Died. James Watson Gerard, 84, topflight corporation lawyer, U.S. Ambassador to Germany during World War I (1913-17); of a bronchial ailment; in Southampton, N.Y. A conservative Democrat, he came, like Franklin D. Roosevelt, from a wealthy old New York family, pleased his countrymen by his brass-knuckled attitude toward Germany's haughty World War I diplomats. When one of them warned that 500,000 Germans in America would rise up if the U.S. entered the war, Gerard coldly replied that the U.S. had 500,000 lampposts from which to hang them. When the U.S. entered the war in 1917, the Germans threatened to delay Gerard's departure until he reaffirmed a 1799 treaty which the Germans had rewritten in their own favor. Gerard said he had no authority to sign the treaty, "and even if I had, I would stay here until hell freezes over before I would put my name to such a paper." The Germans gave in. Back in the U.S., he served as Democratic party treasurer (1918-1932) and convention delegate. His third volume of memoirs--My First Eighty-Three Years in America--was published in February.
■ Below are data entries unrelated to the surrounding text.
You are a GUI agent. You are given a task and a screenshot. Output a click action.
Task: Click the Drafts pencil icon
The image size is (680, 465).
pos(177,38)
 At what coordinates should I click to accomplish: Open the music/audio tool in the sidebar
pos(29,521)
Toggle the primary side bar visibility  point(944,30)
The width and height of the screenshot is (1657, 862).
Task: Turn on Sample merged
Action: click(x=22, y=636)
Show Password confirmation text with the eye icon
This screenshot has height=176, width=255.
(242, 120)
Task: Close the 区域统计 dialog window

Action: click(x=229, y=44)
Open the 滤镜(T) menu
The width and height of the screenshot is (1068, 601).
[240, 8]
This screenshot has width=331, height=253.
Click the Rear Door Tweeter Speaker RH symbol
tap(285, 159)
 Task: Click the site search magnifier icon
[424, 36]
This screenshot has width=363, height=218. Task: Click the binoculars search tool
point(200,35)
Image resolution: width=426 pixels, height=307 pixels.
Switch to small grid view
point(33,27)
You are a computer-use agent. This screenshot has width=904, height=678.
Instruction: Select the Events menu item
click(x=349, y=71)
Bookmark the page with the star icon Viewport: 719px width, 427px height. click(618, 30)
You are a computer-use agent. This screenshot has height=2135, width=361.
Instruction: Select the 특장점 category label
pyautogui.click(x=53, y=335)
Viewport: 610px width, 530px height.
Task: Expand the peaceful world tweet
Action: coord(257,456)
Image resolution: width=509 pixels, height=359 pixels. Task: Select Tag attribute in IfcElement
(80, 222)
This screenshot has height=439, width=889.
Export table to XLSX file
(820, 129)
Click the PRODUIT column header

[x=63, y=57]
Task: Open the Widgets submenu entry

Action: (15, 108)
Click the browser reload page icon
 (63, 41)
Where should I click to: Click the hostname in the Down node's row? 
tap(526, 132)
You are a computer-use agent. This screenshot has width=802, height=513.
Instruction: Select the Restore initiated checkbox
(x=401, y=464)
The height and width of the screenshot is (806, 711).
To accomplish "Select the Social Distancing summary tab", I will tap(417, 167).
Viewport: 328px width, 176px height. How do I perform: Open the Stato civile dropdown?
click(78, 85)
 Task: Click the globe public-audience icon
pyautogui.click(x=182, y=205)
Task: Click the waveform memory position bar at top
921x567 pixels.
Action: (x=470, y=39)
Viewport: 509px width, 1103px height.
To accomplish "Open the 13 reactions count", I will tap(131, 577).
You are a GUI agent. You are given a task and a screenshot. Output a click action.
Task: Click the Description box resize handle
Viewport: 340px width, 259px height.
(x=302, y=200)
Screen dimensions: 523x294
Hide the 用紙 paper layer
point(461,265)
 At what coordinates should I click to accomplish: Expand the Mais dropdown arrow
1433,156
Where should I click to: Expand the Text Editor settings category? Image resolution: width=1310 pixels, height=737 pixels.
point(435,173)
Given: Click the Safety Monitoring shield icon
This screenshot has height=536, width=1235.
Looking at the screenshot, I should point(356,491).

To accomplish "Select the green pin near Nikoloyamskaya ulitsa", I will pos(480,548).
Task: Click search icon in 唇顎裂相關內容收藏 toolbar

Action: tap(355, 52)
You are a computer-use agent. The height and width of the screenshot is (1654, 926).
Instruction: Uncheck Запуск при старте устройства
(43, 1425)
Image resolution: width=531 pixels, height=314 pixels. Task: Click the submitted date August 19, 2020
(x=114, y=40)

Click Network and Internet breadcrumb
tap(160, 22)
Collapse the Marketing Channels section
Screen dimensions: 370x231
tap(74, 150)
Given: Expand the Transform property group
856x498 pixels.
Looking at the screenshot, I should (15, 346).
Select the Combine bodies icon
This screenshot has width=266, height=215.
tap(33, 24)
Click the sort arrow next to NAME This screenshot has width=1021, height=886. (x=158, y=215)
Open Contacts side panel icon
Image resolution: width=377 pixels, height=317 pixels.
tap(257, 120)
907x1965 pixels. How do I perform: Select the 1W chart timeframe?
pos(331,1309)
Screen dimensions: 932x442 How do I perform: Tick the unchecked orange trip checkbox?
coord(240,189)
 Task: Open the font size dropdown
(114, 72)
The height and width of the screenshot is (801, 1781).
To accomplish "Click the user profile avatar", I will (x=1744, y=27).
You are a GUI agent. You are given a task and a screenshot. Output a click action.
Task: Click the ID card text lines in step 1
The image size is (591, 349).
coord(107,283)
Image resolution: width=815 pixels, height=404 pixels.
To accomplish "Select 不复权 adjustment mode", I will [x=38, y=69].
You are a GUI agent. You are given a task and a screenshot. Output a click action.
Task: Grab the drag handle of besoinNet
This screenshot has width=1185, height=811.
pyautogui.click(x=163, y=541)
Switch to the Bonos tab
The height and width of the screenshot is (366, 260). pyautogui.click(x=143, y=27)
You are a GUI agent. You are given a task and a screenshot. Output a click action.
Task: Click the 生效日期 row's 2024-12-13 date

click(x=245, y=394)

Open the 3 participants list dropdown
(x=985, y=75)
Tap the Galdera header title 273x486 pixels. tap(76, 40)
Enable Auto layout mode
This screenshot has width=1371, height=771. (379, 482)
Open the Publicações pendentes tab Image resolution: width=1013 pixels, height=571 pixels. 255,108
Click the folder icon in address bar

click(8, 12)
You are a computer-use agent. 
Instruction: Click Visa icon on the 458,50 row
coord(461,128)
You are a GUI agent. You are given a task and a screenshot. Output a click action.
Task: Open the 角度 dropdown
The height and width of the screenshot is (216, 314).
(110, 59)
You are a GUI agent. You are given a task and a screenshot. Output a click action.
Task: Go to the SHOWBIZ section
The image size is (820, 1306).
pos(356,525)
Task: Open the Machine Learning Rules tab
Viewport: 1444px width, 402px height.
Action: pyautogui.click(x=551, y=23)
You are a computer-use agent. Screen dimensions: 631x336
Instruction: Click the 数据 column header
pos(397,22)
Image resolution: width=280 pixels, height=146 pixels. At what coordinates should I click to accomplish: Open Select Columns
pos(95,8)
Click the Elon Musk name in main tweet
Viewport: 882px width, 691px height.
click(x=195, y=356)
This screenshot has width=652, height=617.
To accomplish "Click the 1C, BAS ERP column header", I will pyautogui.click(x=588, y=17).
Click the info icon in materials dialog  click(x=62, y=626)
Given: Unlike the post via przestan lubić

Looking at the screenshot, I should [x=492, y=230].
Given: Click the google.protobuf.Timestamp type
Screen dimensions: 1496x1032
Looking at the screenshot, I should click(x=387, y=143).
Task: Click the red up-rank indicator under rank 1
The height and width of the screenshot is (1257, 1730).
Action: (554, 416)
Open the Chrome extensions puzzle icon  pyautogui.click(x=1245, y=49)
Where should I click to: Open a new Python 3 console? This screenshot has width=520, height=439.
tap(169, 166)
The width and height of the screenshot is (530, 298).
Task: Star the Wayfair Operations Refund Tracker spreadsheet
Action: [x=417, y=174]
Died. Dr. Serge Voronoff, 85, Russian-born surgeon and scientist, who became famous in the '20s as "the monkey-gland man," because of his operations for rejuvenation by the transplanting of testicles and thyroid glands; after a brief illness; at Lausanne, Switzerland.
Died. William Neal ("Mr. Will") Reynolds, 88, tobacco magnate whose hobby was the breeding and racing of winning harness horses; in Winston-Salem, N.C. In 1919, after the death of his brother, R.J. Reynolds, he took over the tobacco company (Camels) his brother had founded, served as president until 1924, thereafter as board chairman.